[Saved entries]
◇ ◇ ◇ ◇

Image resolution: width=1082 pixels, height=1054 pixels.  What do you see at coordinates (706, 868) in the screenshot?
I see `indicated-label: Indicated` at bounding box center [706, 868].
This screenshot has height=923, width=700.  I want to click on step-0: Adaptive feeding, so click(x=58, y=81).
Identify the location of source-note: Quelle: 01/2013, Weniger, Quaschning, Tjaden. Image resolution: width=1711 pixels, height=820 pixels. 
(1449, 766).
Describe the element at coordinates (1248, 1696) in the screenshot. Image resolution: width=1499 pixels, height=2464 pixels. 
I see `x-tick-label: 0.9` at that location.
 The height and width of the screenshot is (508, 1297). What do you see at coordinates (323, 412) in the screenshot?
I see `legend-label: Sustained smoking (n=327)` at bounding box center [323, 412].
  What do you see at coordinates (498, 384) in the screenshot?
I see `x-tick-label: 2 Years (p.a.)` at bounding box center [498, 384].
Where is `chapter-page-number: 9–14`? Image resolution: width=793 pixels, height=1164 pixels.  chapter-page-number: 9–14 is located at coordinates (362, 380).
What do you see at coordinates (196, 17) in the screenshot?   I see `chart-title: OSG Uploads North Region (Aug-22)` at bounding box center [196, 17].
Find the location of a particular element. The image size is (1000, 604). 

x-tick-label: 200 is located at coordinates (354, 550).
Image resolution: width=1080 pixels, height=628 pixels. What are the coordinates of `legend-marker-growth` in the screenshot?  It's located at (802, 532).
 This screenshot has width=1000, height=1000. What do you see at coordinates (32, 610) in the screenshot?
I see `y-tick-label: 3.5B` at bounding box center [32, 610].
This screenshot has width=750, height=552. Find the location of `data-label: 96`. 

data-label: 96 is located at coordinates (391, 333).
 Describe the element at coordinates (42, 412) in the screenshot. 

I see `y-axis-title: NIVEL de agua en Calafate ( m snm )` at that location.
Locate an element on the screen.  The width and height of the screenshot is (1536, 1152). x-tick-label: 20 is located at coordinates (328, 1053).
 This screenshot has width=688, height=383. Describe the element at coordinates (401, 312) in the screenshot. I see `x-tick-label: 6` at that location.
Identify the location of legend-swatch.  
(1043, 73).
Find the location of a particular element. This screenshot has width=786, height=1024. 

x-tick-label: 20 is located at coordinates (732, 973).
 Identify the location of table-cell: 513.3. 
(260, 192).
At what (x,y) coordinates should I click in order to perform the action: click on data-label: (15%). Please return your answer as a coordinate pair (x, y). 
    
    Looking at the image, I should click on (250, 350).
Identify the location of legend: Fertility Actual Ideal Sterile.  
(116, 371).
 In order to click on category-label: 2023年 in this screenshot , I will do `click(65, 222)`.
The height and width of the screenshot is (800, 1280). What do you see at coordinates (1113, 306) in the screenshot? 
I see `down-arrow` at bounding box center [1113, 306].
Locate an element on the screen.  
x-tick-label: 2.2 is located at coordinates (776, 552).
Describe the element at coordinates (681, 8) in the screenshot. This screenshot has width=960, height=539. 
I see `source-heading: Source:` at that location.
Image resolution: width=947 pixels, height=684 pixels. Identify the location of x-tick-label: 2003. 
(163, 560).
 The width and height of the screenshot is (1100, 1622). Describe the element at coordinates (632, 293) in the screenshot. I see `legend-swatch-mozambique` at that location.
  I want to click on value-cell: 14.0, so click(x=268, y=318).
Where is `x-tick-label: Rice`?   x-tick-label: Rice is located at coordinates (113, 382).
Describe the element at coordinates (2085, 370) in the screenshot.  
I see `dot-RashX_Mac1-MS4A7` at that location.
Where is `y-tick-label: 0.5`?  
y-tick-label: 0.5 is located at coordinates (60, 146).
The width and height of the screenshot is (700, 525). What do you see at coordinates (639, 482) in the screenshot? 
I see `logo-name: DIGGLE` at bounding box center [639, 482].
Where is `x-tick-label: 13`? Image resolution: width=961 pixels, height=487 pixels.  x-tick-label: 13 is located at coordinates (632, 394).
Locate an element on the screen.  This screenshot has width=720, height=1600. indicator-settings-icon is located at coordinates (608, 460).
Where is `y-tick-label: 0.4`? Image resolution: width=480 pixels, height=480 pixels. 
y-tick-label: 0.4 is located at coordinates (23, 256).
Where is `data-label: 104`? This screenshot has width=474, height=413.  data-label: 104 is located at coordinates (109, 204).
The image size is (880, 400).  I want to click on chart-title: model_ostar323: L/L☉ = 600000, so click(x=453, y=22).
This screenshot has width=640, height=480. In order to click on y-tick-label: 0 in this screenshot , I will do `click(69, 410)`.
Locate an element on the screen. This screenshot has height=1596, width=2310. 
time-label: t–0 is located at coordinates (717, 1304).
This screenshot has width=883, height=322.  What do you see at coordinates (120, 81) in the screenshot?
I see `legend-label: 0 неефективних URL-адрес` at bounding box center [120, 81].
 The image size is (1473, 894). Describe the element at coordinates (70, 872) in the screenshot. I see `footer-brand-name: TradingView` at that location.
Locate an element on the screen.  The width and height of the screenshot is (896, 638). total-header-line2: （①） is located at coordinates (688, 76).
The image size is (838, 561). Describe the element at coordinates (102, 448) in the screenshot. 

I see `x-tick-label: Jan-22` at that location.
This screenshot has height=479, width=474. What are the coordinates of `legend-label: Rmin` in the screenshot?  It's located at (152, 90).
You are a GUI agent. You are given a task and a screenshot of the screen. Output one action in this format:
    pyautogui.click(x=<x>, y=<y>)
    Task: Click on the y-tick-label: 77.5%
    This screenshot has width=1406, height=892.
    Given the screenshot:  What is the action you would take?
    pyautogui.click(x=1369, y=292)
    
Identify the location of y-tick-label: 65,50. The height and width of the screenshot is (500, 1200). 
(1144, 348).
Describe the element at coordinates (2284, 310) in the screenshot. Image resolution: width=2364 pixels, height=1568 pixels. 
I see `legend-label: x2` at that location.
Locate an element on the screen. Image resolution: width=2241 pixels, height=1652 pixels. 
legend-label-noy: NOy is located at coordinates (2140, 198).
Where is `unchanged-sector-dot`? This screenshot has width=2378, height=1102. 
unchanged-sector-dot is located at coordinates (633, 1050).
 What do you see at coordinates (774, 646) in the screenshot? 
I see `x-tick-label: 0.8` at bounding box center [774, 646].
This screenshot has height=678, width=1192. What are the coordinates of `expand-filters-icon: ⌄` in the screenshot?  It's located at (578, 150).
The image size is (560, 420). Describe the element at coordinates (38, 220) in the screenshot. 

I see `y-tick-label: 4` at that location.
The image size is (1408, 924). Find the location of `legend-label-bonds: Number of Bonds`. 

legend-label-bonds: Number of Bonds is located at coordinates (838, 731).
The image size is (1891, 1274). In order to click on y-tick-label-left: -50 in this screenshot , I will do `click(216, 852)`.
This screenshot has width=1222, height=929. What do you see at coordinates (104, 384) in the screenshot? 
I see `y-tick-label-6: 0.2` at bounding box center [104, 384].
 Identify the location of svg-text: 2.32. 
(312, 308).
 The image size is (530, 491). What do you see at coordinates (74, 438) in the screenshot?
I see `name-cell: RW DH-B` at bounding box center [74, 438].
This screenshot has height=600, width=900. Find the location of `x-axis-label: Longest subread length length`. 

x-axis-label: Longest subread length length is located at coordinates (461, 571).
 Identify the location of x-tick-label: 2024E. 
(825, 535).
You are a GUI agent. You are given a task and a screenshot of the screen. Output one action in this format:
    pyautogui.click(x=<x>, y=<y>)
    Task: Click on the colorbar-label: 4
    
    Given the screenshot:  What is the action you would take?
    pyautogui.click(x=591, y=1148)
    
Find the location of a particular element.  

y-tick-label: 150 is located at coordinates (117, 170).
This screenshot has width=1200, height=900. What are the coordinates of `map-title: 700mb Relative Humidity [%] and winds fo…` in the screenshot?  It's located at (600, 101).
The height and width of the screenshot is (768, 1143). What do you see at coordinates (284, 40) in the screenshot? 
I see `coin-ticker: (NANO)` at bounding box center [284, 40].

◇ ◇ ◇ ◇

* [TO DO]:
Please restate word for word the lines above, from the first one through the line with "center [706, 868].".

* [RESPONSE FOR THIS EXERCISE]:
Image resolution: width=1082 pixels, height=1054 pixels.  What do you see at coordinates (706, 868) in the screenshot?
I see `indicated-label: Indicated` at bounding box center [706, 868].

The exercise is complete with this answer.